Strabo says that the city was known "to the ancients" as Melitene (Ancient Greek Μελιτηνή), a name adopted by the Romans following Roman expansion into the east. According to Strabo, the inhabitants of Melitene shared with the nearby Cappadocians and Cataonians the same language and culture.
The site of ancient Melitene lies a few kilometres from the modern city in what is now the village of Arslantepe and near the district center of Battalgazi (Byzantine to Ottoman Empire). Present-day Battalgazi was the location of the city of Malatya until the 19th century, when a gradual move of the city to the present third location began. Battalgazi's official name was Eskimalatya (Old Malatya); until recently, it was a name used locally. In Turkey the city is renowned for its apricots, as up to 80% of the Turkish apricot production is provided by Malatya, giving Malatya the name kayısı diyarı ("apricot realm").
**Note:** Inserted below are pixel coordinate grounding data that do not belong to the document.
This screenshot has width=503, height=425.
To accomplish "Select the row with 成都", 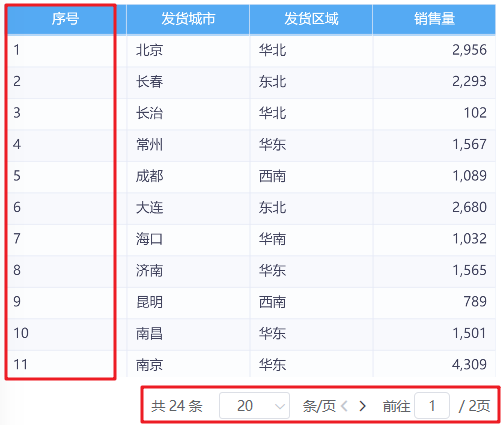I will click(x=251, y=176).
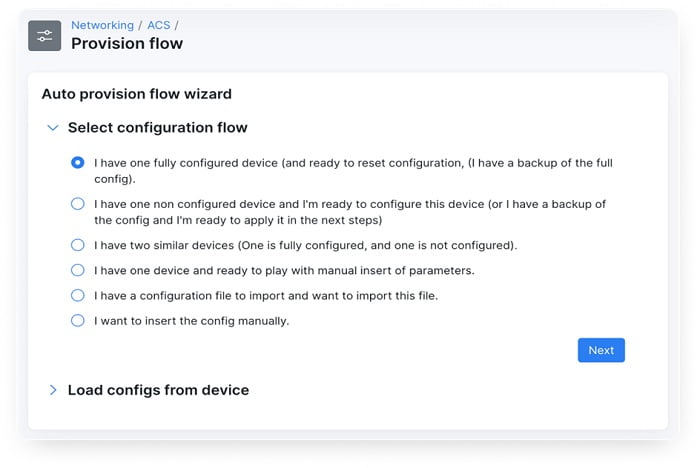
Task: Click the Auto provision flow wizard heading
Action: (136, 94)
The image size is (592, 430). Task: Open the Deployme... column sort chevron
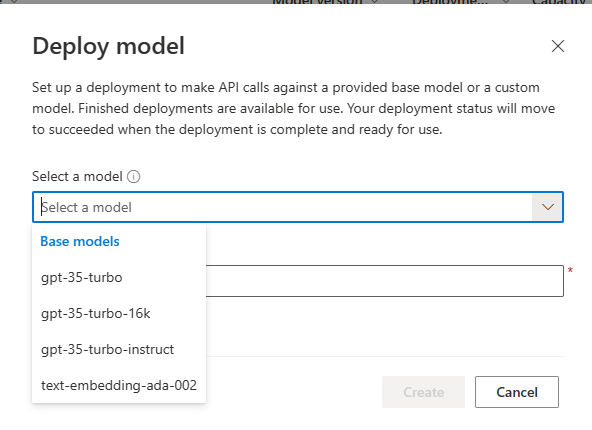506,2
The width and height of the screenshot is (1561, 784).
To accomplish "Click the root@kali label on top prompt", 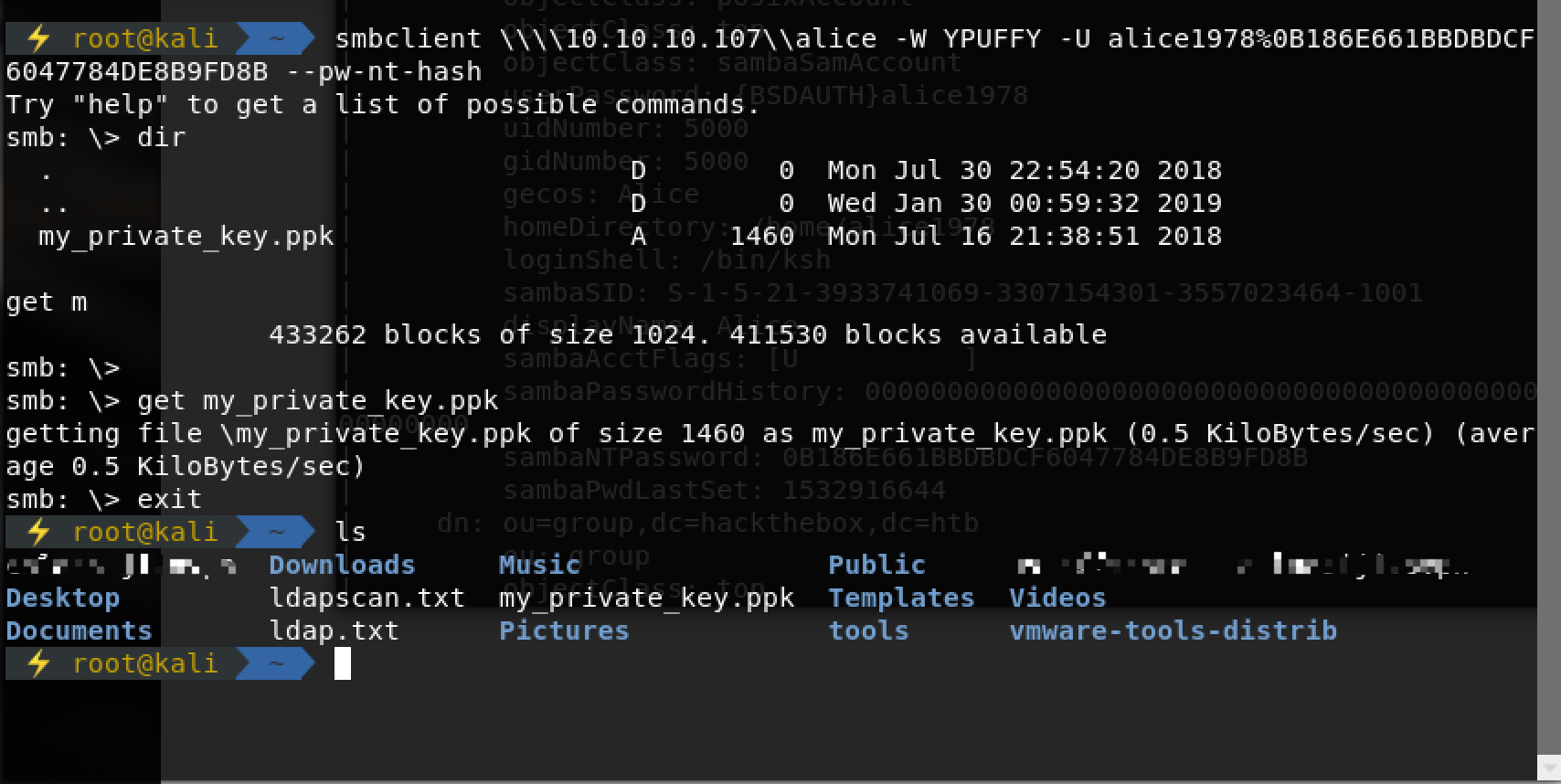I will tap(145, 38).
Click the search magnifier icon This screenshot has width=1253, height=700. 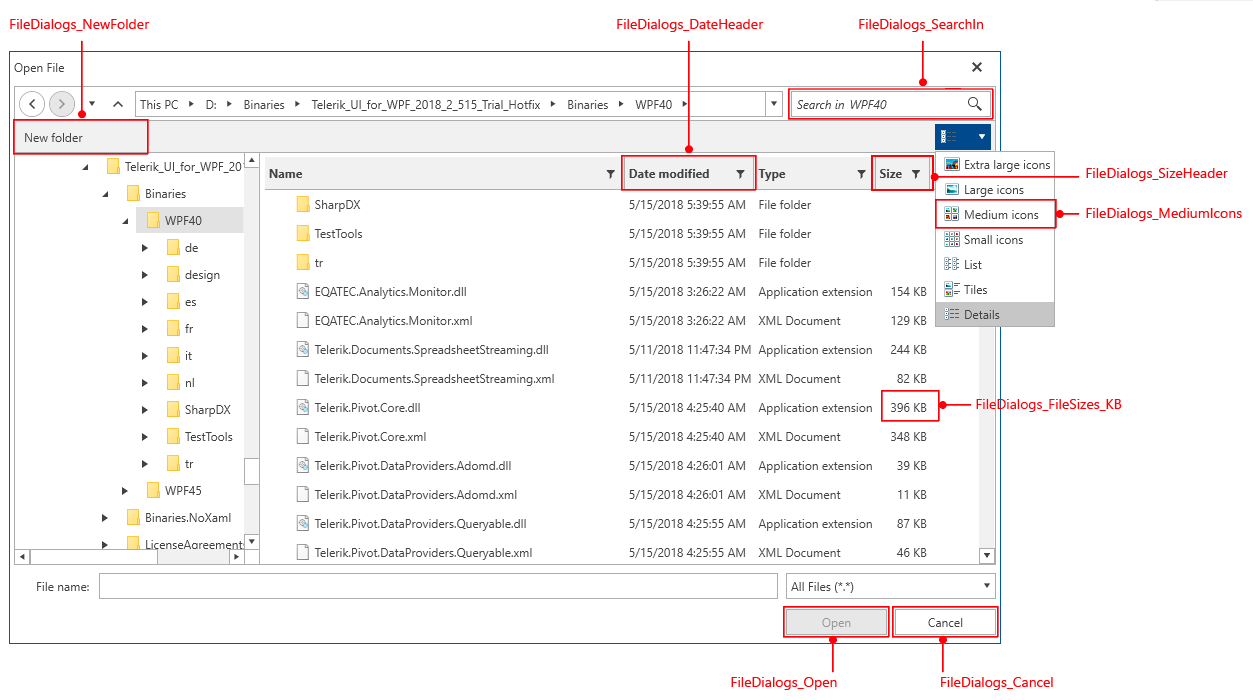click(x=974, y=103)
In February 2023, the city suffered huge damage as a result of the Turkey–Syria earthquake.
Arslantepe has been inhabited since the development of agriculture in the Fertile Crescent, nearly 6,000 years ago. From the Bronze Age, the site became an administrative center of a larger region in the kingdom of Isuwa. The city was heavily fortified. The Hittites conquered the city in the fourteenth century B.C. In the Hittite language, melid or milit means "honey." The name was mentioned in the contemporary sources under several variations (e.g., Hittite: Malidiya and possibly also Midduwa; Akkadian: Meliddu; Urar̩tian: Meliṭeia ).
After the end of the Hittite Empire, the city became the center of the Neo-Hittite state of Kammanu. The city continued old Hittite traditions and styles. Researchers have discovered a palace inside the city walls with statues and reliefs. A palace was erected with monumental stone sculptures of lions and the ruler. Kammanu was a vassal state of Urartu between 804 and 743.
According to Igor Diakonoff and John Greppin, there was likely an Armenian presence in Melid by 1200 BCE.
The Neo-Assyrian king Tiglath-Pileser I (1115–1077 B.C.) forced the kingdom of Malidiya to pay tribute to Assyria. The Neo-Assyrian king Sargon II (722–705) sacked the city in 712 BC. At the same time, the Cimmerians and Scythians invaded Anatolia and the city declined. Some occupation continued on the site into the Hellenistic and Roman periods—a smithy with four ovens has been excavated from the Roman period. There was a long gap in occupation between the mid-7th century and renewed use of the site in the late 12th or early 13th century.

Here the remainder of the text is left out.